There is no question doing business with the federal government is tough for many reasons, including competition. Depending on which side of the proverbial ball your company is on, competition can be a good thing, or not. In this installment we’ll look at how federal agencies leverage different competition methods when executing purchases using the Simplified Acquisition Procedures.
Previously, we established Fiscal Year 2013 simplified acquisition obligations crested $17 billion and referenced more than 1,200 different NAICS Codes which are the numerical designators that speak to the nature of the requirement for which the government is buying, and sets the size standard for small business participation in these buys for set-asides and subcontracting.
During this period nine named methods of competition were used (as referenced in the Federal Procurement Data System – Next Generation).
– Competed Under SAP (Simplified Acquisition Procedures)
– Competitive Delivery Order
– Follow On To Competed Action
– Full And Open Competition
– Full And Open Competition After Exclusion Of Sources
– Non-Competitive Delivery Order
– Not Available For Competition
– Not Competed
– Not Competed Under SAP (Simplified Acquisition Procedures)
To simplify and shorten this piece just a bit, all but $450 million of the total obligated during FY 2013 was ‘Competed Under SAP’ and ‘Not Competed Under SAP’ with just over $4 billion ‘Not Competed Under SAP.’
What’s this mean for companies looking to stake a claim in the land of streamlined purchases?
“Agencies overwhelmingly seek competition for simplified buys,” says Guy Timberlake, chief visionary of The American Small Business Coalition.
He believes too many companies forsake these types of buys as too small to matter and too wired.
“In the days when Simplified Acquisitions purchases were my bread and butter, the buyers I worked with spread out the winnings,” Timberlake says. “Even though a customer and the buyer knew me, liked me and trusted me, too many awards to the same companies would draw scrutiny.”
In total, FY 2013 saw just over $13 billion of the $17 billion in simplified acquisition buys competitively awarded which as compiled by The American Small Business Coalition includes the following methods: Competed Under SAP; Competitive Delivery Order; Full And Open Competition and Full And Open Competition After Exclusion Of Sources. Timberlake indicates his organization does not consider “Follow On” awards to be competitive.
So, who are the top agencies when it comes to competitive ‘simplified’ buys?
“The Department of Defense is the biggest spender regardless of the acquisition method, and they account for more than half of the competitive simplified acquisitions during FY 2013 coming in at just under $7 billion” says Timberlake.
Rounding out the top 10 are Treasury, Justice, State Department, Veterans Affairs, Health and Human Services, Transportation,Interior, Homeland Security and Agriculture.

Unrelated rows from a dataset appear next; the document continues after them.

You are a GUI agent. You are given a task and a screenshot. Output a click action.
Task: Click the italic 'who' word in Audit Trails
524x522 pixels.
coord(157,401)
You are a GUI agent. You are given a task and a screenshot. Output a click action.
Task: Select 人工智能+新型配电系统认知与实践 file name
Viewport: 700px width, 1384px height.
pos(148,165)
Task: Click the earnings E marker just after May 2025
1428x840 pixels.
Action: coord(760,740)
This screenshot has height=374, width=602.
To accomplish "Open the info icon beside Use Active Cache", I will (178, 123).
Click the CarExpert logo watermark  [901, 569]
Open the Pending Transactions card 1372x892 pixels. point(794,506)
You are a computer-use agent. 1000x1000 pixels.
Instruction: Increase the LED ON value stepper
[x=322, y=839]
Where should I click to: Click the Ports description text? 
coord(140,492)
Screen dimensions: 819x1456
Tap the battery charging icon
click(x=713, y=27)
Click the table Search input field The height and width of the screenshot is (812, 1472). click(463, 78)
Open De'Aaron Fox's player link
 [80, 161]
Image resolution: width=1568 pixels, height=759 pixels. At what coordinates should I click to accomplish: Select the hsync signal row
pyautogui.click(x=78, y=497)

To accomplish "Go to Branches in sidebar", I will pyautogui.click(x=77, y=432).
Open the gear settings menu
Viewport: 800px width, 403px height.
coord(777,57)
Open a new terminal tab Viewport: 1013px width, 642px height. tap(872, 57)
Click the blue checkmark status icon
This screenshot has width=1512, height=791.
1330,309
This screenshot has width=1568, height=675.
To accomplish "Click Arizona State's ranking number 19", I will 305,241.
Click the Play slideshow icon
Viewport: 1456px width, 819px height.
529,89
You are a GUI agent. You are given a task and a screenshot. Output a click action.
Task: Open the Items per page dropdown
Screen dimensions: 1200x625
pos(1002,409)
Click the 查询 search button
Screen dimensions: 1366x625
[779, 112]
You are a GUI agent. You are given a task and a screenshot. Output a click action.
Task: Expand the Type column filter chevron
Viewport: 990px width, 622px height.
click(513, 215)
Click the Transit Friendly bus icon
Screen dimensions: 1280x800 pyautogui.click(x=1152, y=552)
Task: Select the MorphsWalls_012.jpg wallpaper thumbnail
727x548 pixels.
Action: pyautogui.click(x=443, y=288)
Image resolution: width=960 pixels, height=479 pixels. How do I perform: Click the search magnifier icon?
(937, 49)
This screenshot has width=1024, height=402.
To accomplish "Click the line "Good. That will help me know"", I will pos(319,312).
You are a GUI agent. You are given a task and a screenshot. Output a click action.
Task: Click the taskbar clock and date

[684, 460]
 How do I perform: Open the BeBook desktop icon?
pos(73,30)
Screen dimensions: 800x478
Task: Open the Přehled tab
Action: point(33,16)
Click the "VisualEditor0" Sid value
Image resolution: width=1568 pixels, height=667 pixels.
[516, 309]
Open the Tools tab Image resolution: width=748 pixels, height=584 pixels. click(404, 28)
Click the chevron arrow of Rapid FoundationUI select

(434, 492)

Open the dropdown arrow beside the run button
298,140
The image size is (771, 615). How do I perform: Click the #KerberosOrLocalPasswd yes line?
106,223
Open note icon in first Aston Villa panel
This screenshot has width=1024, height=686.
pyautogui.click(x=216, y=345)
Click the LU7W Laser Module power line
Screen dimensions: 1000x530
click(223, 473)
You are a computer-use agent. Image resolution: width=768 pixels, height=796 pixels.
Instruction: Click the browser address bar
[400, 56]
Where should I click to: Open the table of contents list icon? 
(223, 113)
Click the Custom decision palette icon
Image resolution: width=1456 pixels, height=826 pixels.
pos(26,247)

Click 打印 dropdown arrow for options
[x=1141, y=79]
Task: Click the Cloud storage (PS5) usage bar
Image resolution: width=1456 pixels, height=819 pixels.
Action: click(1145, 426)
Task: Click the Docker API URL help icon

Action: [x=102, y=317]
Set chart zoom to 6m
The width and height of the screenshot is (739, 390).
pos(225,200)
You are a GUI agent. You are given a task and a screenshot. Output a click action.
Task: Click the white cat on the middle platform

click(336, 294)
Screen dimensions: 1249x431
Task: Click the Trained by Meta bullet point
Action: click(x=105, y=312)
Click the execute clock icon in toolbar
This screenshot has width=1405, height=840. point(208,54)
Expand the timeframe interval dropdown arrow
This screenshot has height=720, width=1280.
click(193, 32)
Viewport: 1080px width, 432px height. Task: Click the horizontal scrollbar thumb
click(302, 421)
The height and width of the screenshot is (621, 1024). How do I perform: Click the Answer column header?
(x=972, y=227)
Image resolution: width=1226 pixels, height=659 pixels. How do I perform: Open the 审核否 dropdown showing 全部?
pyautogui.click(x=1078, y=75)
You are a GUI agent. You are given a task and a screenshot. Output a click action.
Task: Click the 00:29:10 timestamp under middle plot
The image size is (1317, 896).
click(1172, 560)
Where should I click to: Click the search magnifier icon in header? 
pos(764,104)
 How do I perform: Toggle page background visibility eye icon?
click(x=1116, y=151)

Together, these organizations claim all but $1 billion of the competitive dollars obligated via simplified acquisitions.
To see the full list of FY 2013 competitive obligations by agency, click here.
Curious how things are shaping up for the current fiscal year? Sixty-one federal agencies, boards and commissions have obligated nearly $4.8 billion in competitive buys since Oct. 1, 2013. The same agencies have obligated a total of $6.5 billion in competitive and non-competitive simplified buys FY 2014 YTD.